What I think Prof. Wolpert misses in her argument is that images are not just ‘passive’ illustrations, they also have a communicative point. It makes very little sense, in my view, to say that certain pictures are good, because they represented depression in a particular way, and certain are bad, because they don’t. Any discussion of imagery of mental illness must take into account what exactly the point of the images you see is.
And so, if you want to show how people despair, you put culturally appropriate images of despair. And that means, for all intents and purposes, a head-clutcher image. Because this is how we despair (yes, I do know it’s more complex)! If, on the other hand, you want to show a person who can enjoy their life, then you show a person enjoying their life.
Moreover, there is a socially appropriate reason why imagery of people in despair focuses on the head rather than on the entire figure. Gunther Kress and Theo van Leeuwen suggest in their brilliant “Reading images” that such a closeup constructs a personal relationship between the viewer and the represented person. In other words, the focus on the head is to construct compassion. Is it all bad? I don’t think so. The full figure will render the relationship as much more impersonal. We may well want to achieve that, but I would like us to make a conscious decision about what exactly we do. In other words, before we ban all head-clutching images, let’s understand what exactly they do and what we want to achieve with it.

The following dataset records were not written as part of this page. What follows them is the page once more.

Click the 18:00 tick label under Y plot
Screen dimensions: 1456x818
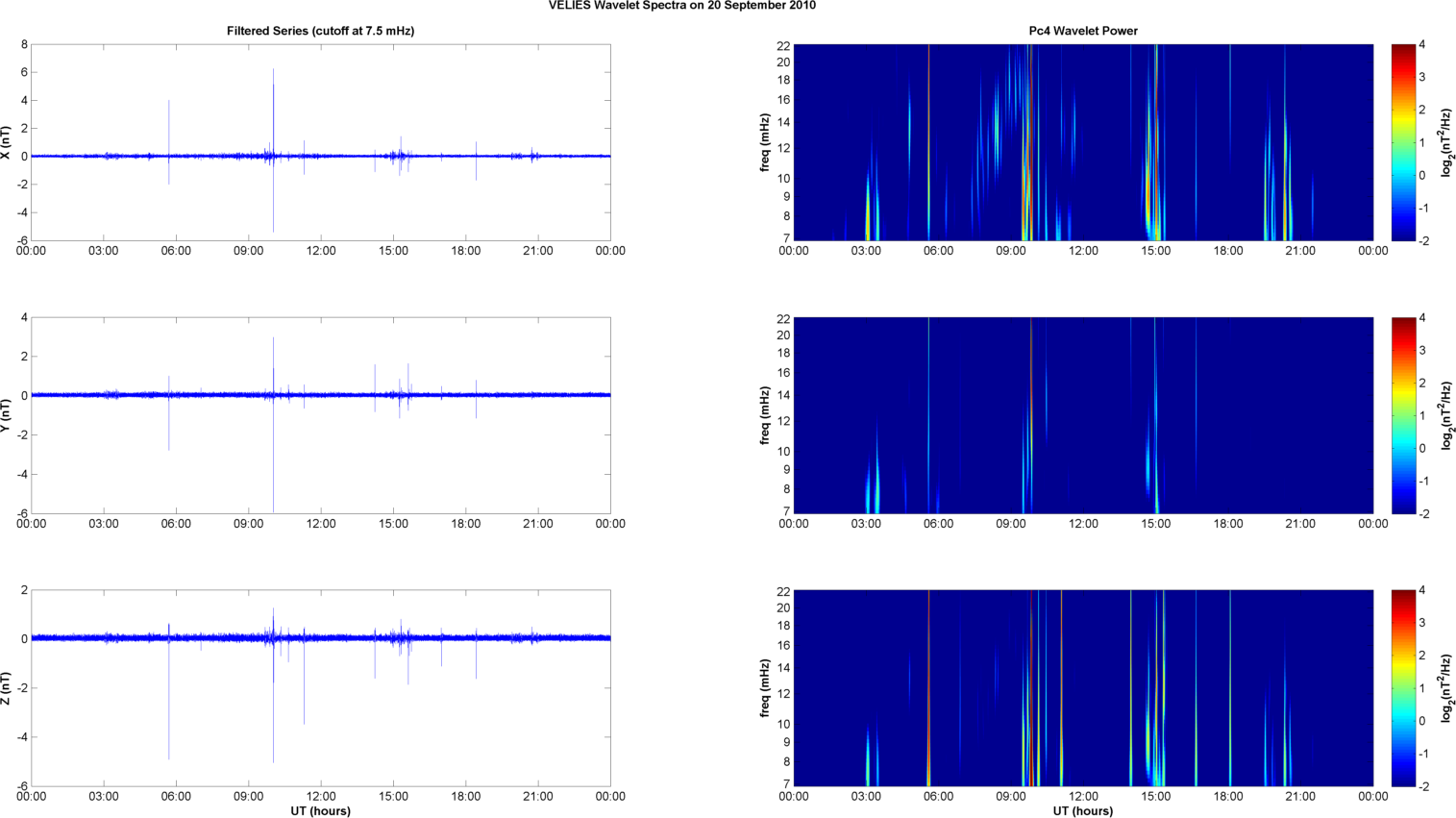coord(466,524)
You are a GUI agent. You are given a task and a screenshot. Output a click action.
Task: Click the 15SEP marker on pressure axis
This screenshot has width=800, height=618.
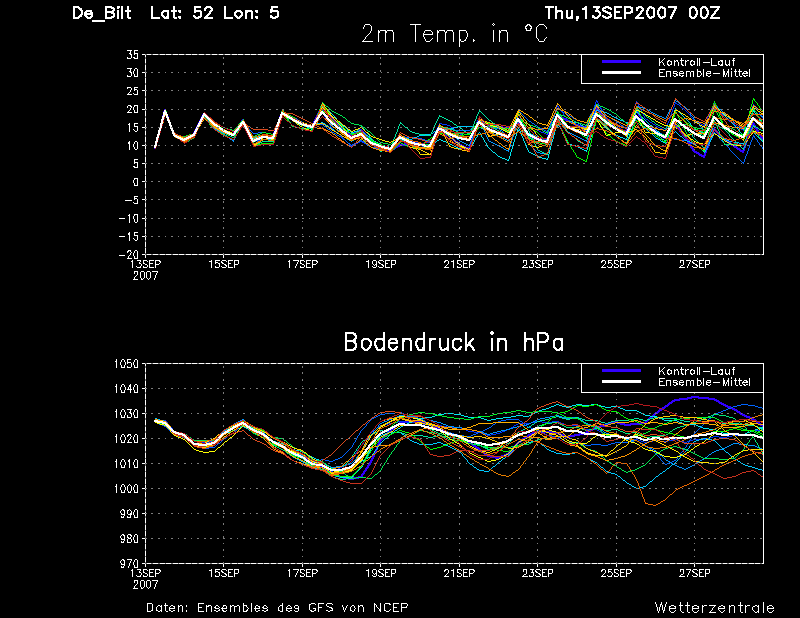tap(223, 573)
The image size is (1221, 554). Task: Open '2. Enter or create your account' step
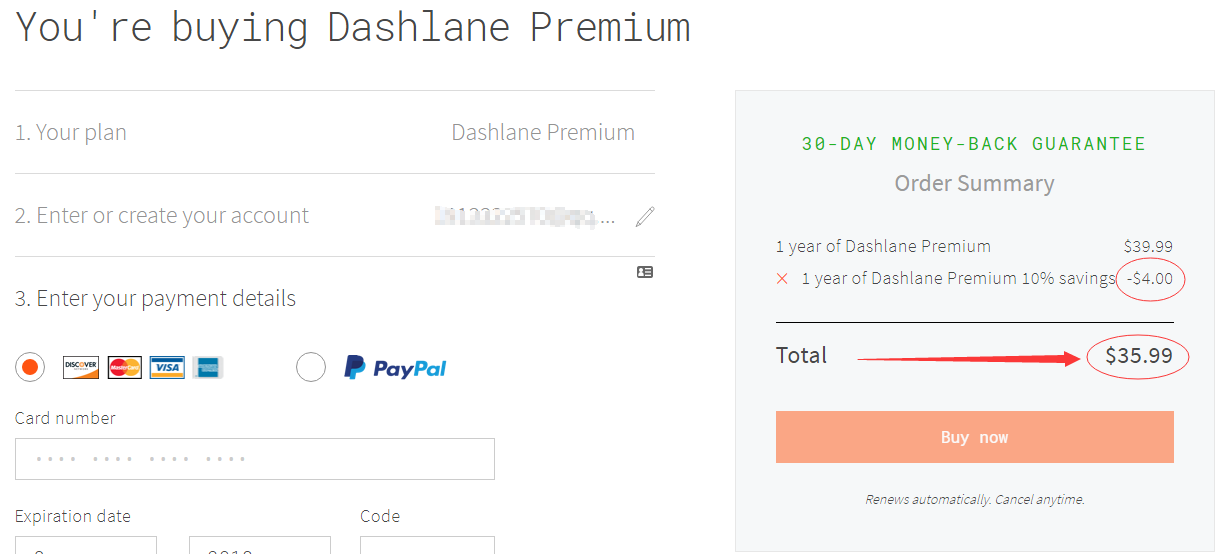click(335, 215)
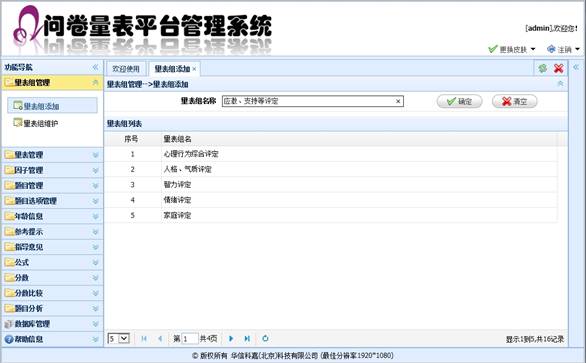
Task: Click the green refresh icon in tab bar
Action: point(543,68)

Now, Prof. Wolpert’s text is not the first plea for change in how mental illness is represented visually. Such pleas appear fairly regularly. I must admit that I personally don’t have a problem with depression being represented in terms of despair or profound sadness, and I would have a problem with representations of depression in terms of people having fun. I am also sceptical that such representation is particularly stigmatising.
Indeed, judging by stories of depression I collected from men, it is precisely understanding this profound sadness that they wanted and didn’t get. They were tired of having to tell people that that a drink will not help them (even a whole bottle), that they cannot ‘snap out of it’, or that they cannot will the depression off. They wanted people to understand that they were in despair and that they needed help. I hadn’t asked them about it, but my guess would be that they would have had nothing against all the head-clutching in the world.

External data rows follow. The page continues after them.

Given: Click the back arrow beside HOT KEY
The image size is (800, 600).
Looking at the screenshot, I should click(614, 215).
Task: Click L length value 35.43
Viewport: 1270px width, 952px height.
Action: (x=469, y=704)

Now, I would also suggest that the problem with arguments for imagery change is that see such imagery outside the context in which they occur. And I think that more often than not, imagery that Wolpert finds after googling depression tends to be associated with other texts, usually media articles, blogs, advice or what have you. Presumably then, the head-clutchers in one way or another reflect, reinforce (or are anchored by, as Roland Barthes would have it) the text and its tone (perhaps they don’t, but that’s a different argument altogether). And, in fact, the problem is not so much the imagery. The problem is that, say, depression is written about predominantly in terms of despair, sadness, profound unhappiness.
I would caution against writing about depression in terms fun and joy. I am also sceptical about the insistence that people just ‘live’ with their illness. For one, I don’t – I suffer (here is an earlier post about rejecting ‘living with’). And I hate this exercise in normalising by ‘living with’. Still, I would imagine that there are all sorts of things you write about depression, apart from repeating that it’s all doom and gloom, even though it is. But, I agree with Wolpert, recovery could be one such theme.
And so, I propose that Prof. Wolpert’s plea should not so much be about the imagery, but, rather, about the fact that depression tends to be written about in texts which can be illustrated by imagery of despair. If we write about despair, we will get culturally/socially appropriate images of despair. If we write about, I don’t know, recovery from depression, we will need different imagery.
The problem is not so much the imagery. The problem is how, we, as a society, understand mental illness, what we make of it. And perhaps this is what we should consider in the first place. The images, I think, will take care of themselves.